Periprosthetic joint infection (PJI) remains a severe complication in arthroplasty. Unicompartmental knee arthroplasty (UKA) may have lower PJI rates than total knee arthroplasty (TKA) because of smaller implants and less extensive surgical exposure. However, PJI treatment after UKA is challenging due to restricted debridement and limited options for local antibiotic delivery. This study compared the revision rate for PJI and the failure rate of implant-retaining revision for PJI between UKA and TKA in the Swiss national joint registry (SIRIS).

METHODS

A retrospective analysis was conducted using SIRIS data from 2012 to 2024, examining the first revision after primary UKA or TKA and the re-revision rate after debridement with isolated inlay exchange for PJI. Both analyses assessed revisions for any cause and specifically for PJI. Kaplan-Meier survival curves and hazard ratios (HR) were calculated.

RESULTS

Among 35’286 primary UKA and 188’952 primary TKA, 149 and 1’546 were revised for PJI, respectively. Revision rates for any cause were higher for UKA than TKA (HR 1.29, p < 0.001), whereas PJI-related revisions were about half as frequent (HR 0.53, p < 0.001).
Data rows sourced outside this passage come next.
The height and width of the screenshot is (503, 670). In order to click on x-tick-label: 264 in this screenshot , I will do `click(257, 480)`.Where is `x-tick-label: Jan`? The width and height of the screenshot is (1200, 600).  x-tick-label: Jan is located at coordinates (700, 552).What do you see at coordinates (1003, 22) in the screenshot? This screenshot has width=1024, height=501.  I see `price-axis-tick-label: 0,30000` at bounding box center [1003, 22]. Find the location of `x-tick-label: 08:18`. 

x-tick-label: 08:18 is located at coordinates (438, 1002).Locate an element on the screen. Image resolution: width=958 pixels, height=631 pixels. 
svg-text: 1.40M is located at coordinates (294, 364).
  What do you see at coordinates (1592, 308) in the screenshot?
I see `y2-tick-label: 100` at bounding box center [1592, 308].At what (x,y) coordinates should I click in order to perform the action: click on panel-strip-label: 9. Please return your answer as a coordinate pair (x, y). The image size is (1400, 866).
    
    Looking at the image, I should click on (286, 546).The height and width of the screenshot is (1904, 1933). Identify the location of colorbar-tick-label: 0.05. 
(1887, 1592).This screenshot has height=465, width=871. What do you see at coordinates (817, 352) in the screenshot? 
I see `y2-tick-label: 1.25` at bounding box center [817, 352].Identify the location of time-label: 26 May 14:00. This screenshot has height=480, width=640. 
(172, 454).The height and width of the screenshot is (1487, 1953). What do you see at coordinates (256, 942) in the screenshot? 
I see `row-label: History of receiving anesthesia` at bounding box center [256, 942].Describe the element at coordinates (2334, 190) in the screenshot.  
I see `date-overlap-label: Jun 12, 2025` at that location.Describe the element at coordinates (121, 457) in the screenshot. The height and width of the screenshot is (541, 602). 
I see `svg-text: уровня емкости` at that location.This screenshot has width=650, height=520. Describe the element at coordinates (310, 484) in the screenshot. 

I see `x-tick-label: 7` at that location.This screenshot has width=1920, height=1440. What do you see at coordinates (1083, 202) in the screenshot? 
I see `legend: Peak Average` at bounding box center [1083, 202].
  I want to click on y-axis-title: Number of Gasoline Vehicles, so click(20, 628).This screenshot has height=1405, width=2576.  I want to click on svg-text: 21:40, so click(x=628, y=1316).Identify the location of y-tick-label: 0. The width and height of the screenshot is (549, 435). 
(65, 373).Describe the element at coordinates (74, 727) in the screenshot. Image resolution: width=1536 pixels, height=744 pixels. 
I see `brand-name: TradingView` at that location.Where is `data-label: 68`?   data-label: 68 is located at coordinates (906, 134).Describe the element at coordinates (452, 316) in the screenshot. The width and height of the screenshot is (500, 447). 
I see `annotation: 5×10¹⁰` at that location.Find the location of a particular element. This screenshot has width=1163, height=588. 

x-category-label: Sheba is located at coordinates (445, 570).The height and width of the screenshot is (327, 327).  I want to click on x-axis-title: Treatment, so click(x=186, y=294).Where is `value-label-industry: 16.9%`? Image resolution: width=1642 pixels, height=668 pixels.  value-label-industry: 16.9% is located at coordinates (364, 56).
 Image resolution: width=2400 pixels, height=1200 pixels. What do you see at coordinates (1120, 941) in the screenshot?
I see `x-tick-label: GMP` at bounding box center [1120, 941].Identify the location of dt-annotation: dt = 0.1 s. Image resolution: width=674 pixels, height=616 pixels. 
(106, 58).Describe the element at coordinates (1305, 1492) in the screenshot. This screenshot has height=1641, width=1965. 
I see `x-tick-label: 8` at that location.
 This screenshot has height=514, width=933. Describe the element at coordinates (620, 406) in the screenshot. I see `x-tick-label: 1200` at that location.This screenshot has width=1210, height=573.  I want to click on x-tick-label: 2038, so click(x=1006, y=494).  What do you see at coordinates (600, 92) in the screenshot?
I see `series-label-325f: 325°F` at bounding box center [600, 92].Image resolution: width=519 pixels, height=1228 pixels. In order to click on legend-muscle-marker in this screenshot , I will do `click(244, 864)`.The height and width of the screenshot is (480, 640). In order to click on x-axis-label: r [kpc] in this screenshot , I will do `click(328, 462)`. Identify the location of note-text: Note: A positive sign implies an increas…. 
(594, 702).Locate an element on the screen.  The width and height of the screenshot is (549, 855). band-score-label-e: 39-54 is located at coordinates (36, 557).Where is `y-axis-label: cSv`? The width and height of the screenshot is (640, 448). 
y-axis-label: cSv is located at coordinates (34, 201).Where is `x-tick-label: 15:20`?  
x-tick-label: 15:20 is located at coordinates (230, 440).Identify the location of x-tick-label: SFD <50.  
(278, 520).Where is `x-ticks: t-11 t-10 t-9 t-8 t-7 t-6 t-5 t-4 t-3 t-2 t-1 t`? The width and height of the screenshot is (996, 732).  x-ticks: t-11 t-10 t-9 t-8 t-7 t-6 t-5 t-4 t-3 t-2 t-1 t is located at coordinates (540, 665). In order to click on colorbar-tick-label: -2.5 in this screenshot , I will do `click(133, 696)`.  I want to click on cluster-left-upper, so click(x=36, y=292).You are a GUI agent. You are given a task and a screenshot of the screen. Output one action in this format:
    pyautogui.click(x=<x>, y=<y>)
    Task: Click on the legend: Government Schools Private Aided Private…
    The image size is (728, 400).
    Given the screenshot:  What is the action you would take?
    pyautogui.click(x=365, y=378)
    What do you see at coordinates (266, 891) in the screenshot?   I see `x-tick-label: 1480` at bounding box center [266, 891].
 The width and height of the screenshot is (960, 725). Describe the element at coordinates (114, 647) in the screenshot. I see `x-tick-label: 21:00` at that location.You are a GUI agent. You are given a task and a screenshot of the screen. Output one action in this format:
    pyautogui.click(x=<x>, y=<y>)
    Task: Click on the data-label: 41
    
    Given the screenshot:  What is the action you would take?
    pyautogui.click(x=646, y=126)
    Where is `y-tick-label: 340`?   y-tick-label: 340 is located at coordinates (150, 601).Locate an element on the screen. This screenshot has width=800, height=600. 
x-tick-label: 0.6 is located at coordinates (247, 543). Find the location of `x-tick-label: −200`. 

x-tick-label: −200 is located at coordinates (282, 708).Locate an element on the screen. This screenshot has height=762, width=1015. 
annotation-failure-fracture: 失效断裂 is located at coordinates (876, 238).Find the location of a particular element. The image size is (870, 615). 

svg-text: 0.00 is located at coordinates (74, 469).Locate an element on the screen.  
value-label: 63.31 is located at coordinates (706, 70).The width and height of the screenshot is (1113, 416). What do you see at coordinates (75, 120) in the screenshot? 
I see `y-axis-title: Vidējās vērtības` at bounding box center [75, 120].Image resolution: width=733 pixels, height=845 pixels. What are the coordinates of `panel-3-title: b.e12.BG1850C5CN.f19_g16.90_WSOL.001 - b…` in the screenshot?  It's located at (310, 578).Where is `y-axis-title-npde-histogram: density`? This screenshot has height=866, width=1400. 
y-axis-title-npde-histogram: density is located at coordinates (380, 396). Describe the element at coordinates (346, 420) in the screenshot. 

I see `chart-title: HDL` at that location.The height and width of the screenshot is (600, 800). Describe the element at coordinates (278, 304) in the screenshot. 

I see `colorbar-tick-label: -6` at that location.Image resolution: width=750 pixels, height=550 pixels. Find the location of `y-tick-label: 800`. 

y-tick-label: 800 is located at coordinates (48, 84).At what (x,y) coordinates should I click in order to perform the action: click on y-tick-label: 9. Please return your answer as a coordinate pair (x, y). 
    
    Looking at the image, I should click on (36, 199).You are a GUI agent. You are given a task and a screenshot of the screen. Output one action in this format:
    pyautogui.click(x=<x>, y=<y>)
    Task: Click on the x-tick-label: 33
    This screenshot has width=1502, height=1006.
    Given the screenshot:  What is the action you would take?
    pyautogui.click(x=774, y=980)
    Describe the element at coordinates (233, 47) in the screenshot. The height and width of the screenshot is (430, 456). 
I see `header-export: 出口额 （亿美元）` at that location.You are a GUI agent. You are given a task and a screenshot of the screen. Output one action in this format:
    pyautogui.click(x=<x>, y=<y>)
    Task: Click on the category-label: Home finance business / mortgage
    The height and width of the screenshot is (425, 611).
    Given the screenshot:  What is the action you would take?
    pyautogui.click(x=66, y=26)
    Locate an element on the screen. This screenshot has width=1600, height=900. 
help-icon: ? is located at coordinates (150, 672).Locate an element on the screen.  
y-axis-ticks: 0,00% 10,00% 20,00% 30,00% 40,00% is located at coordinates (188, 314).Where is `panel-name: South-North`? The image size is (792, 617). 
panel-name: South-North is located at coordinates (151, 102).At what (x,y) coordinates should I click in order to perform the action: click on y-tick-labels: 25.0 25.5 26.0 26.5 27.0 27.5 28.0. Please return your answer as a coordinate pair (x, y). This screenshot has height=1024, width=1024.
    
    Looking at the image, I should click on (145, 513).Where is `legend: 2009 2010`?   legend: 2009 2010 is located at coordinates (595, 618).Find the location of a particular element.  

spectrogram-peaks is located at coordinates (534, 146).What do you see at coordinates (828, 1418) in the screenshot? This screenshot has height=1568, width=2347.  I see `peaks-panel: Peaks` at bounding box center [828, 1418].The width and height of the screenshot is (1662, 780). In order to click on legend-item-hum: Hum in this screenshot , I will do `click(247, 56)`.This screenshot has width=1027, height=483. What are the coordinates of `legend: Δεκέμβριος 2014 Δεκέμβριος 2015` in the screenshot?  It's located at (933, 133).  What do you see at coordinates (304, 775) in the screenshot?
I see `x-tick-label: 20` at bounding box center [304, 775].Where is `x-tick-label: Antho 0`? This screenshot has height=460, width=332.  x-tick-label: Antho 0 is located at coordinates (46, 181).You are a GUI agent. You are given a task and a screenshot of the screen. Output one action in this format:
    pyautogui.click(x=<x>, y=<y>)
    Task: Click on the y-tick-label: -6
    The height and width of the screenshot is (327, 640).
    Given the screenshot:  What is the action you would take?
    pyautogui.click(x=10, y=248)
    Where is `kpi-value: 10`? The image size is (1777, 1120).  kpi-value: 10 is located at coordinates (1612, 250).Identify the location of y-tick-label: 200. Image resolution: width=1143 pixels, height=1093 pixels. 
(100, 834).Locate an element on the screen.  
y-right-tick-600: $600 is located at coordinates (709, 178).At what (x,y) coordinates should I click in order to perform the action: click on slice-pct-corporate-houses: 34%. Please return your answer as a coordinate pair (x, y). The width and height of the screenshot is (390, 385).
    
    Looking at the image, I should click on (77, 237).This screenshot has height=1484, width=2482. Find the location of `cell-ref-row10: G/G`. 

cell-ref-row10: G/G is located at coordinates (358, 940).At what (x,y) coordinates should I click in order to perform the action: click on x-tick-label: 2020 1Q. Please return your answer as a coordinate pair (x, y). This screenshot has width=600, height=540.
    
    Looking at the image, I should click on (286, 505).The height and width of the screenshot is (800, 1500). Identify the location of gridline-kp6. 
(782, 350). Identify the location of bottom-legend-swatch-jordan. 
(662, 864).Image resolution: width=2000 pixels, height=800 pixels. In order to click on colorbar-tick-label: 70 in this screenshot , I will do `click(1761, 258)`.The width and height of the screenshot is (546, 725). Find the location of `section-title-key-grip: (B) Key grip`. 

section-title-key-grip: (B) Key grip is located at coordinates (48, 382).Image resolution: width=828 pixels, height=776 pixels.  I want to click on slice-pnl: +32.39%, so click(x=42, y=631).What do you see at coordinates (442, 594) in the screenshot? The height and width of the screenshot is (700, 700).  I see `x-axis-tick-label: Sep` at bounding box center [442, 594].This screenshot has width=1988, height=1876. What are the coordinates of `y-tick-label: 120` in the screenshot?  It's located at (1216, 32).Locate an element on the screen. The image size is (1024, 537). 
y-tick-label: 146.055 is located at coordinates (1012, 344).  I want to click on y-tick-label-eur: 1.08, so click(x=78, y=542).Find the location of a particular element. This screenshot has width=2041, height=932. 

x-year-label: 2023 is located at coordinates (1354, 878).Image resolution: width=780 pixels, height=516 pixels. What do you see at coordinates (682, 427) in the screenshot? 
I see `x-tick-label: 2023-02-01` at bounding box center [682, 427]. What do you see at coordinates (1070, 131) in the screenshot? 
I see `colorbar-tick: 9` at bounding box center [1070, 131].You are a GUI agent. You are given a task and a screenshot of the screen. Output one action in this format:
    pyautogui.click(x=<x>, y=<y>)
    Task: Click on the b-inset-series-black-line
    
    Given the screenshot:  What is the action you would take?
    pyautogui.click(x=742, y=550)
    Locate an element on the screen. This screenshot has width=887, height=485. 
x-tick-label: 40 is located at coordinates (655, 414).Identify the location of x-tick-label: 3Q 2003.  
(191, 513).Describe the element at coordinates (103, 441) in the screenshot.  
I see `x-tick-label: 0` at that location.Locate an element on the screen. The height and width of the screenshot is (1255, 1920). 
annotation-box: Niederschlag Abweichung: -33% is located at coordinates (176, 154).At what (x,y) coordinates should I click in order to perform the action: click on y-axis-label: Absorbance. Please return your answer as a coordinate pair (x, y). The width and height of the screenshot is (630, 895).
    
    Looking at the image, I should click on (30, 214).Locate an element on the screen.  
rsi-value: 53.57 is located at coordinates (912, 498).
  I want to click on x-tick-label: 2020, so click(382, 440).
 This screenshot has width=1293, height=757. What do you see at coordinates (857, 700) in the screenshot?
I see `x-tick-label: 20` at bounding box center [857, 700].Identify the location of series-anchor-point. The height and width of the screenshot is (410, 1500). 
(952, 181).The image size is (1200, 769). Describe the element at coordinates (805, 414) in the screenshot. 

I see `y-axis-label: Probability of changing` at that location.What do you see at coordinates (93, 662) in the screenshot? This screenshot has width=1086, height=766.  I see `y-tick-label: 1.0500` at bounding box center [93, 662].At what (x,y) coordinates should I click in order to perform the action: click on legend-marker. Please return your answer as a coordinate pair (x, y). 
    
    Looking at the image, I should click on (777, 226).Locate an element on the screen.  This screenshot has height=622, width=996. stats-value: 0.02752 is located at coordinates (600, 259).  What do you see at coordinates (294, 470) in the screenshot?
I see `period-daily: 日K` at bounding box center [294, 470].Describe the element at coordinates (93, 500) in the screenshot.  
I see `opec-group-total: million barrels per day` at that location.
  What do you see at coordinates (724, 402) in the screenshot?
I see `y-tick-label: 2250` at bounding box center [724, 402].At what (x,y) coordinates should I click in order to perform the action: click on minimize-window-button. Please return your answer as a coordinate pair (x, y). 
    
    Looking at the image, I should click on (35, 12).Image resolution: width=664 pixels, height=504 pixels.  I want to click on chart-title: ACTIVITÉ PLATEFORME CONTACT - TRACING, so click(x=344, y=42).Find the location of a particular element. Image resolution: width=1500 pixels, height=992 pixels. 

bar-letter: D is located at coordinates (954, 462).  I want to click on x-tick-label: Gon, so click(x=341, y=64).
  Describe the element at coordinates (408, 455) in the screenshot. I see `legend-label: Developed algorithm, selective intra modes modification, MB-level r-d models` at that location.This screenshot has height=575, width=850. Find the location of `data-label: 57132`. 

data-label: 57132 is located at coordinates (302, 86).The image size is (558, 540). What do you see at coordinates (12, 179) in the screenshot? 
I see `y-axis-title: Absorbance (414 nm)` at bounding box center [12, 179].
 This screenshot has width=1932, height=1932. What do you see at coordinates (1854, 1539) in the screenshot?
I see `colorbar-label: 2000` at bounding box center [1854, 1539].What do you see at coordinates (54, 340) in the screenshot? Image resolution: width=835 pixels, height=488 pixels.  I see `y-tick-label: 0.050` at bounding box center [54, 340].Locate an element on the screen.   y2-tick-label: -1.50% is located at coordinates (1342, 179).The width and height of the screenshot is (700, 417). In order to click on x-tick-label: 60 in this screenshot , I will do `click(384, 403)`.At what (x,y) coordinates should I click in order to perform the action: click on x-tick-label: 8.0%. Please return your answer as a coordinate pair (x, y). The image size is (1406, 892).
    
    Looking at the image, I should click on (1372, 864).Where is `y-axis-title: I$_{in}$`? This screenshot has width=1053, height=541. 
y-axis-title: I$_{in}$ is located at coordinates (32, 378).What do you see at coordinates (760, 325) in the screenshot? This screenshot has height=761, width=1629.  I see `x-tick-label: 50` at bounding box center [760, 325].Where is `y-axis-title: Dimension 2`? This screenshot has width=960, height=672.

Following implant-retaining revision for PJI, repeat revision rates increased more rapidly for UKA than TKA, reaching 34.8% and 32.1%, respectively (HR 1.56, p = 0.099). The statistical precision for UKA was limited by small numbers.

CONCLUSIONS

In SIRIS, the revision rate for PJI after primary UKA was about half that after primary TKA, while the revision rate for any cause was higher. These findings support the hypothesis that smaller implants and less extensive surgery may be associated with lower infection risk. Despite limited debridement options, implant-retaining revision for PJI after UKA was as successful as after TKA. Nonetheless, failure rates for such procedures remain high in Switzerland, at roughly one-third.

SUPPLEMENTARY INFORMATION

The online version contains supplementary material available at 10.1007/s00402-025-06156-5.